Reevaluating the Trustworthiness of Autonomous Systems
Hong Kong, July 18, 2025 / AP News / -- As autonomous systems accelerate their deployment in industries such as transportation, logistics, and healthcare, the goal of "zero accidents" and "zero downtime" should not only be an ideal target but also a fundamental premise. Under these circumstances, the trustworthiness of end-users remains a crucial factor in industry development.
The "trust gap" facing autonomous systems
Autonomous systems have brought unprecedented efficiency, but their application core relies on trust. This trust originates from the system's ability to run safely, reliably, and stably in dynamic and varied environments. Traditional safety systems focused on compliance are no longer sufficient to address complex and dynamic actual deployment environments; we need to achieve a paradigm shift from "compliance-based security" to "trustworthy adaptive security."
TÜV Süd Group's (hereinafter referred to as "TÜV Süd") patented Adaptive Safety & Security System (AS3) is designed to bridge this "trust gap." The AS3 system integrates two major core technologies: on the one hand, it combines TÜV Süd's professional expertise in adaptive safety systems; on the other hand, it integrates Hong Kong Applied Science and Technology Research Institute's (ASTRI) cutting-edge technology based on model-based systems engineering (MBSE) for digital-physical twin design and development. Through real-time environmental sensing intelligence, autonomous systems can predict, adapt, and run reliably in high-risk scenarios. This collaboration emphasizes the parties' joint commitment to innovative technologies such as autonomous driving and robotics -- in the engineering support system, safety and trust will always occupy a core position.
Key technology highlights
In-real-time network physical risk perception: proactively identifying potential threats from both physical and digital worlds.
Dynamically situational awareness reasoning: breaking through preset rule limitations to flexibly analyze complex environments.
Multidimensional intelligent learning mechanism: actively learning in actual machine-machine, human-machine, and machine-environment interactions rather than relying solely on static data.
Implementable operational insights: real-time detection of system anomalies, performance degradation, and seizing opportunities for optimization before system downgrade.
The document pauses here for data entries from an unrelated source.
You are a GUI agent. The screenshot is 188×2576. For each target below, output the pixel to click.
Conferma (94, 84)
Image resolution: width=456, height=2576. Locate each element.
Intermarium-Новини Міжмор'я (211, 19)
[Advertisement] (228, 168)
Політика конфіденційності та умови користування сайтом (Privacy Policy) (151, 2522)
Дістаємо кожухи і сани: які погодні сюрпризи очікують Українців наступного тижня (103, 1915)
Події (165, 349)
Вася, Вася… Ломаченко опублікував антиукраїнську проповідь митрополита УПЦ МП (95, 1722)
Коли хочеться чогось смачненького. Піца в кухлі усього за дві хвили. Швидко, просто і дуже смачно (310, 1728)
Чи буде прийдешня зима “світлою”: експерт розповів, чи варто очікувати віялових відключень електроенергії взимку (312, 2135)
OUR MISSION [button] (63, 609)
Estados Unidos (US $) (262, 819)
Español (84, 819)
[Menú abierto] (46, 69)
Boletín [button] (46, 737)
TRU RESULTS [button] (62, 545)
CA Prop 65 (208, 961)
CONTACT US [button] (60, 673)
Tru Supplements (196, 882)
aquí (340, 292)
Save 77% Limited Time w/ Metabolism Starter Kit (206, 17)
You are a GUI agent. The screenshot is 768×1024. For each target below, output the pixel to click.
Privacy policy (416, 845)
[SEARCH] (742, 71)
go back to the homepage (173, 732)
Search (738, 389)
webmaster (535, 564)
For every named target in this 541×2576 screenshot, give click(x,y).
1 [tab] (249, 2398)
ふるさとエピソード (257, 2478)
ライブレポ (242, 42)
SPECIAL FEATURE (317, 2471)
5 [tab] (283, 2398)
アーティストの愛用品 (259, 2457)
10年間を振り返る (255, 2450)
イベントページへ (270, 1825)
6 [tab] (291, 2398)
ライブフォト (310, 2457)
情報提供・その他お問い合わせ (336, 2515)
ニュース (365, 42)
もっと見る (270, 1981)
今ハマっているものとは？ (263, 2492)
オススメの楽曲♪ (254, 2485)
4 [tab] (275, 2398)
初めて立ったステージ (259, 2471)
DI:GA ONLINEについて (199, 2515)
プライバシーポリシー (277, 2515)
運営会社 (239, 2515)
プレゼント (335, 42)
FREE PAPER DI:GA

Transparent decision-making mechanism: enhancing accountability and trust-building by providing explainable artificial intelligence outputs.
TÜV Süd and the Hong Kong Applied Science and Technology Research Institute will soon jointly host a thematic event -- "Trustworthiness and Sustainability: The Two Pillars of New Technologies" -- under the premise that safety, reliability, and environmental management are intertwined. We invite industry elites to explore how to build a feasible framework for deploying autonomous systems together. Further details will be announced separately.